Exercise instructions
From the data below, repeat exactly the lines from the line with "How do I perform: Collapse" to the line with "Given: Click the Updated On date value", both included.

____________________

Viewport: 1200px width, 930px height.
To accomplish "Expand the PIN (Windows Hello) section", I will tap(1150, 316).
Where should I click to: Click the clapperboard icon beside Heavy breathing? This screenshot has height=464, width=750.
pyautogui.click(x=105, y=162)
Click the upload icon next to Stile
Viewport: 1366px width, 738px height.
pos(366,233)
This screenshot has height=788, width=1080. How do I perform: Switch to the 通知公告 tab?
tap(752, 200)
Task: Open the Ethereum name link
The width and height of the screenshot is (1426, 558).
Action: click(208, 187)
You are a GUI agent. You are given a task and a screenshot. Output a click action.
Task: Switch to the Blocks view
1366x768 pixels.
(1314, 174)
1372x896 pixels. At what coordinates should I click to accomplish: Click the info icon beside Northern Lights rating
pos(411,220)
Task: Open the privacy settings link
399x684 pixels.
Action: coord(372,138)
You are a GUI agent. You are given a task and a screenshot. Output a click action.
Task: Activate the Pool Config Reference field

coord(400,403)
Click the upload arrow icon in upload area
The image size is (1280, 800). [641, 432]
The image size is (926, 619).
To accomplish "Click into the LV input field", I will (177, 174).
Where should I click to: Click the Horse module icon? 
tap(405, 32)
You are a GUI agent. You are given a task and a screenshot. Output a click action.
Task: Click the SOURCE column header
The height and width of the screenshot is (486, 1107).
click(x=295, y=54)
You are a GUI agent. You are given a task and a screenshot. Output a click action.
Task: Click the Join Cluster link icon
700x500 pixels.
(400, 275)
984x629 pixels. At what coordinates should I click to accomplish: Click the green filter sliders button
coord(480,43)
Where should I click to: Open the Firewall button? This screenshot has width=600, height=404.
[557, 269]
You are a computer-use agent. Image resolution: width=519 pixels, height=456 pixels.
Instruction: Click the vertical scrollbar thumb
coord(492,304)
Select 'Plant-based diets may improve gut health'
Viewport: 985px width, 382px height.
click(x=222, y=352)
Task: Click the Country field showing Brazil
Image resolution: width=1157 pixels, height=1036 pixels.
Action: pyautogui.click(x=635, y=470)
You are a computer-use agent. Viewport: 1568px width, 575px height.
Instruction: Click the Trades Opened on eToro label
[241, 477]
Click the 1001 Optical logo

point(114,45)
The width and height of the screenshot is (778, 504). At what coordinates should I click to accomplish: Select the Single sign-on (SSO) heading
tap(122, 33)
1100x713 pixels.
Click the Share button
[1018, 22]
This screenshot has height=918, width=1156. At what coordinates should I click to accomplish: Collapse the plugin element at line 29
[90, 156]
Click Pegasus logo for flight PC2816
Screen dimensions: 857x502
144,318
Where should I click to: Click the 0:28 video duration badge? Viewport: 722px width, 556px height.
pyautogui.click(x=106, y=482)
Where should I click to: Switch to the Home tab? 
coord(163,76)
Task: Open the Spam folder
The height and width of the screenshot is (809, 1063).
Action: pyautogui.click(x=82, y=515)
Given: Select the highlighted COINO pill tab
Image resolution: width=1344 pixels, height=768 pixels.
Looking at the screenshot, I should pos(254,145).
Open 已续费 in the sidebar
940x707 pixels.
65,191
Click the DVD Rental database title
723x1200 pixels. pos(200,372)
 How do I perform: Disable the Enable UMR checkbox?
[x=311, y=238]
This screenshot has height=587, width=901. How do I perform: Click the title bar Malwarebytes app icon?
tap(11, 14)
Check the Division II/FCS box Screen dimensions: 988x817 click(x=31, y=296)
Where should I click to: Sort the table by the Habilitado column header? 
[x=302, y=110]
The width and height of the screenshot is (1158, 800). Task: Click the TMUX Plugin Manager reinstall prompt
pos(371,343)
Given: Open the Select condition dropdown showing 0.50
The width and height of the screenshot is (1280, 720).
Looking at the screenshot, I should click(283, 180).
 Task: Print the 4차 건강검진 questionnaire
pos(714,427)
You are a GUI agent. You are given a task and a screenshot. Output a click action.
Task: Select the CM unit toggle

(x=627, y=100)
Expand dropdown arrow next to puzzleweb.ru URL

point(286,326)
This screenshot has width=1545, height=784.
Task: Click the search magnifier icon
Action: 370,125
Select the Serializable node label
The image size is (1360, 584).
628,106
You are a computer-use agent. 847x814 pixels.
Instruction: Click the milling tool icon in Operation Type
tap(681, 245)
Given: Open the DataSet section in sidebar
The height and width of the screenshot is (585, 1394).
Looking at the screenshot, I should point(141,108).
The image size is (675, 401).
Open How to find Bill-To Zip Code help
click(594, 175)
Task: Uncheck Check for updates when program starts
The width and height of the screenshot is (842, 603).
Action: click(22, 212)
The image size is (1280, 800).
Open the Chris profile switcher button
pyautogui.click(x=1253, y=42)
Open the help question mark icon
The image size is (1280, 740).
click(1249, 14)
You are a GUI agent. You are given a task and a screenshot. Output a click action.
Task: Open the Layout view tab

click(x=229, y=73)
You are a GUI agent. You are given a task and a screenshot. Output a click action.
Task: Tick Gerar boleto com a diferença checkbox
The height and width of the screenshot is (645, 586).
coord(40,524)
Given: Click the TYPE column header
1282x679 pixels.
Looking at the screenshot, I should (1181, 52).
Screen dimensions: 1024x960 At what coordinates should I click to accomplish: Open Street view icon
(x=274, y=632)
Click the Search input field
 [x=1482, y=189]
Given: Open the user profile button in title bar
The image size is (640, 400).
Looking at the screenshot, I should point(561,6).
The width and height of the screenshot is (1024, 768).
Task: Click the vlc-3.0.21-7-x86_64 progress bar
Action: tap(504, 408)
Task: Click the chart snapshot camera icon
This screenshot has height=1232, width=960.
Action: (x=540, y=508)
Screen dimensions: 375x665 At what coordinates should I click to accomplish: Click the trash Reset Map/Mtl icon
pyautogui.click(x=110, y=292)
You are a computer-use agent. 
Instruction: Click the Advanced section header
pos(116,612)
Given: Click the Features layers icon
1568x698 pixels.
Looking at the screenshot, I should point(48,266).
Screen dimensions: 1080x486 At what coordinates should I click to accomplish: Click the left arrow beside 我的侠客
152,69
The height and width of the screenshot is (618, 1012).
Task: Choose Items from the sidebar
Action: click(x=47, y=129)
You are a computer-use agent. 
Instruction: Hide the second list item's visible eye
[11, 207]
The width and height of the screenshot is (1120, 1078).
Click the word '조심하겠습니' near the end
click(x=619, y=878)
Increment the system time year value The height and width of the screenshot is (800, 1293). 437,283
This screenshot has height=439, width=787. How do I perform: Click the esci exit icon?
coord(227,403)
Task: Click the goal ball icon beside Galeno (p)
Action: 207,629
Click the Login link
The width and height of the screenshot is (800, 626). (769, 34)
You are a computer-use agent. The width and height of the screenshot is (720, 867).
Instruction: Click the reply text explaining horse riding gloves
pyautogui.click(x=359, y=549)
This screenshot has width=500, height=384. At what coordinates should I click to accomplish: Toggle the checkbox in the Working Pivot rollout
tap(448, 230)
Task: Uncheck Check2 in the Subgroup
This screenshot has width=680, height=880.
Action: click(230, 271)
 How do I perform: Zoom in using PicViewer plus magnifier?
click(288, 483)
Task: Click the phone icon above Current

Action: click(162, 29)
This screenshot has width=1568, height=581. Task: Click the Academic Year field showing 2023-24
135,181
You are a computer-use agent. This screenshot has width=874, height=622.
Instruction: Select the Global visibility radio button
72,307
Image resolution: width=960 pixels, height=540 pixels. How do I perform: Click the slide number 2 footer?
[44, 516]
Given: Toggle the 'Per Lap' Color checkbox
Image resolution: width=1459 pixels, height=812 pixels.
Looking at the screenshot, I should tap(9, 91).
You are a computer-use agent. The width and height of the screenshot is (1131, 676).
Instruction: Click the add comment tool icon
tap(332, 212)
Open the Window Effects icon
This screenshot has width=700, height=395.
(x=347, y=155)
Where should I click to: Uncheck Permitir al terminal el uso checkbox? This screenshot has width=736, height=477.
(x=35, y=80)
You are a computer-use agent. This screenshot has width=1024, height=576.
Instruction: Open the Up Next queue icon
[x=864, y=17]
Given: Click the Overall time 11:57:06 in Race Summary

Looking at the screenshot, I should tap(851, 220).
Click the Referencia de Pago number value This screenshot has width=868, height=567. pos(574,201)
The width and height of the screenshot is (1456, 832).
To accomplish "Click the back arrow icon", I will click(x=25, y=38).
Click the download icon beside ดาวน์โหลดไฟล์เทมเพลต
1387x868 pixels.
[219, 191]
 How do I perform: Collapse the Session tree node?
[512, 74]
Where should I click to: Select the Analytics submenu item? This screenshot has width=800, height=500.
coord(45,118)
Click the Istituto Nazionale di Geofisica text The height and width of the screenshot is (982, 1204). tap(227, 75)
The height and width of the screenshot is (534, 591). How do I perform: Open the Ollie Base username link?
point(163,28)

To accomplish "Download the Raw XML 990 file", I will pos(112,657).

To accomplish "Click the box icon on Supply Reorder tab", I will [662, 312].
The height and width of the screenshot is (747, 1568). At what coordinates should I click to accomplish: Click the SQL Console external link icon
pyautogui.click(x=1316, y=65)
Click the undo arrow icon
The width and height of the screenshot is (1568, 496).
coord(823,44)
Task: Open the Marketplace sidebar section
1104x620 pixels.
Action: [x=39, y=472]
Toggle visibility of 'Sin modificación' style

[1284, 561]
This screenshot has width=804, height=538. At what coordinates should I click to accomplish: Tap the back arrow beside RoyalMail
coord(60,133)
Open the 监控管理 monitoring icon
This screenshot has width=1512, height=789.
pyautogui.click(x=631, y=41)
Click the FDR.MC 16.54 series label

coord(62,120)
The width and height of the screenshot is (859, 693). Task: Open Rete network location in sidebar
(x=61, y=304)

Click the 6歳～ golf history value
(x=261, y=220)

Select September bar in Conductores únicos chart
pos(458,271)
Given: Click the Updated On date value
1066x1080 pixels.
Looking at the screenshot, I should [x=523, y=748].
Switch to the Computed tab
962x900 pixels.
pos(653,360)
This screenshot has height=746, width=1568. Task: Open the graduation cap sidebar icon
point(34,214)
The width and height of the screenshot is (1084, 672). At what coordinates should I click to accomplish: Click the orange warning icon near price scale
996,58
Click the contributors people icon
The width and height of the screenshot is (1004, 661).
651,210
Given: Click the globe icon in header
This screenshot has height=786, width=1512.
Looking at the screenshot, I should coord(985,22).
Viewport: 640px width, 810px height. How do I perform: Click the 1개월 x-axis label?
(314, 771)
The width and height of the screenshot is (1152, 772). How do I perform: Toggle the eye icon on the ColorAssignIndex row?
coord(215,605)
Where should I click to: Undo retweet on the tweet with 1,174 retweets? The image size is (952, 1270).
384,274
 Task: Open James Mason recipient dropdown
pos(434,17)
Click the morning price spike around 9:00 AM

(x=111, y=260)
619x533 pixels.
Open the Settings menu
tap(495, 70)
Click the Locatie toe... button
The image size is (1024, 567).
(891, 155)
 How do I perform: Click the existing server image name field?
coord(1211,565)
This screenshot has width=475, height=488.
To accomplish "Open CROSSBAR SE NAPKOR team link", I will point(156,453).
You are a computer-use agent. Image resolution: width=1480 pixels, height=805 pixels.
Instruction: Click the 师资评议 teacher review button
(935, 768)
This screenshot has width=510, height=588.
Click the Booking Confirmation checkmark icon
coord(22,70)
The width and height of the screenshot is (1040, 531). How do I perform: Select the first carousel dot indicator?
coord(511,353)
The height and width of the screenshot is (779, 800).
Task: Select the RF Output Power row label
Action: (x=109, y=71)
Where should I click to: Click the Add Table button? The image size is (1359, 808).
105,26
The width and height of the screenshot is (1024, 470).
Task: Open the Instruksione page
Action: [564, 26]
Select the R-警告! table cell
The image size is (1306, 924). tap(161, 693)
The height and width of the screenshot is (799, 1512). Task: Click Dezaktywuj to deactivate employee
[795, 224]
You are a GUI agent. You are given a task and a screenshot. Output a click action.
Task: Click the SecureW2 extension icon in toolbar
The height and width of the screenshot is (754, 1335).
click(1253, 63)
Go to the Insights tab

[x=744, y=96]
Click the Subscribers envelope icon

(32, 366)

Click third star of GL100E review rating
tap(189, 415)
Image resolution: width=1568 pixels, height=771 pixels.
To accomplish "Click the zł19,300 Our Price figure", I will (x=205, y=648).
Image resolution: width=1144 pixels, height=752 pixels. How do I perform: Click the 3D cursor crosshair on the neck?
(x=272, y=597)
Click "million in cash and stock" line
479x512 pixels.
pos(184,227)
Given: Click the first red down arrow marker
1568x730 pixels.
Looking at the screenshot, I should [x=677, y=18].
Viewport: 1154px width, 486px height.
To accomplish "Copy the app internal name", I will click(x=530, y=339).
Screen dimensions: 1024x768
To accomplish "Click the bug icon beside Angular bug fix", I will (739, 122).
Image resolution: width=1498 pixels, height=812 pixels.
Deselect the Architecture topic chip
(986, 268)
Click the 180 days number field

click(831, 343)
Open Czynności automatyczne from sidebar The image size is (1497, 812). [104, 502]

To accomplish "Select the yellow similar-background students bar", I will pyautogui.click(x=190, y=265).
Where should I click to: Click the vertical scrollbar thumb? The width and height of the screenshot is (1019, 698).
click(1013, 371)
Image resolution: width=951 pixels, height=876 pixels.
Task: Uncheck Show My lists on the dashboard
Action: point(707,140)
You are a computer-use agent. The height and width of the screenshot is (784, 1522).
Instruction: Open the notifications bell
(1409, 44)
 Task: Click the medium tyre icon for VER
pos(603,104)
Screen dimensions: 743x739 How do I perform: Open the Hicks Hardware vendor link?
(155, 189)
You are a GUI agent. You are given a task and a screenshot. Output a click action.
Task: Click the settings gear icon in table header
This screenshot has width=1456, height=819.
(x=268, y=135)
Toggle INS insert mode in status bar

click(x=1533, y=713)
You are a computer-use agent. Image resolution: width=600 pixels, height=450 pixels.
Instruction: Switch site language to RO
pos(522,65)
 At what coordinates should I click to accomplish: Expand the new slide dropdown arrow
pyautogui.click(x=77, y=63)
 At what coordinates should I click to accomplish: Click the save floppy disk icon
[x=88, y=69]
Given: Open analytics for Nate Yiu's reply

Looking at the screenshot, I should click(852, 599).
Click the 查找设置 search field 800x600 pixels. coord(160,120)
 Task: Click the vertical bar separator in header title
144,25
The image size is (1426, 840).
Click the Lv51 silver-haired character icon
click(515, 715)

____________________

Answer space
 How do I perform: Collapse the Session tree node?
[512, 74]
Where should I click to: Select the Analytics submenu item? This screenshot has width=800, height=500.
coord(45,118)
Click the Istituto Nazionale di Geofisica text The height and width of the screenshot is (982, 1204). tap(227, 75)
The height and width of the screenshot is (534, 591). How do I perform: Open the Ollie Base username link?
point(163,28)

To accomplish "Download the Raw XML 990 file", I will pos(112,657).

To accomplish "Click the box icon on Supply Reorder tab", I will [662, 312].
The height and width of the screenshot is (747, 1568). At what coordinates should I click to accomplish: Click the SQL Console external link icon
pyautogui.click(x=1316, y=65)
Click the undo arrow icon
The width and height of the screenshot is (1568, 496).
coord(823,44)
Task: Open the Marketplace sidebar section
1104x620 pixels.
Action: [x=39, y=472]
Toggle visibility of 'Sin modificación' style

[1284, 561]
This screenshot has width=804, height=538. At what coordinates should I click to accomplish: Tap the back arrow beside RoyalMail
coord(60,133)
Open the 监控管理 monitoring icon
This screenshot has width=1512, height=789.
pyautogui.click(x=631, y=41)
Click the FDR.MC 16.54 series label

coord(62,120)
The width and height of the screenshot is (859, 693). Task: Open Rete network location in sidebar
(x=61, y=304)

Click the 6歳～ golf history value
(x=261, y=220)

Select September bar in Conductores únicos chart
pos(458,271)
Given: Click the Updated On date value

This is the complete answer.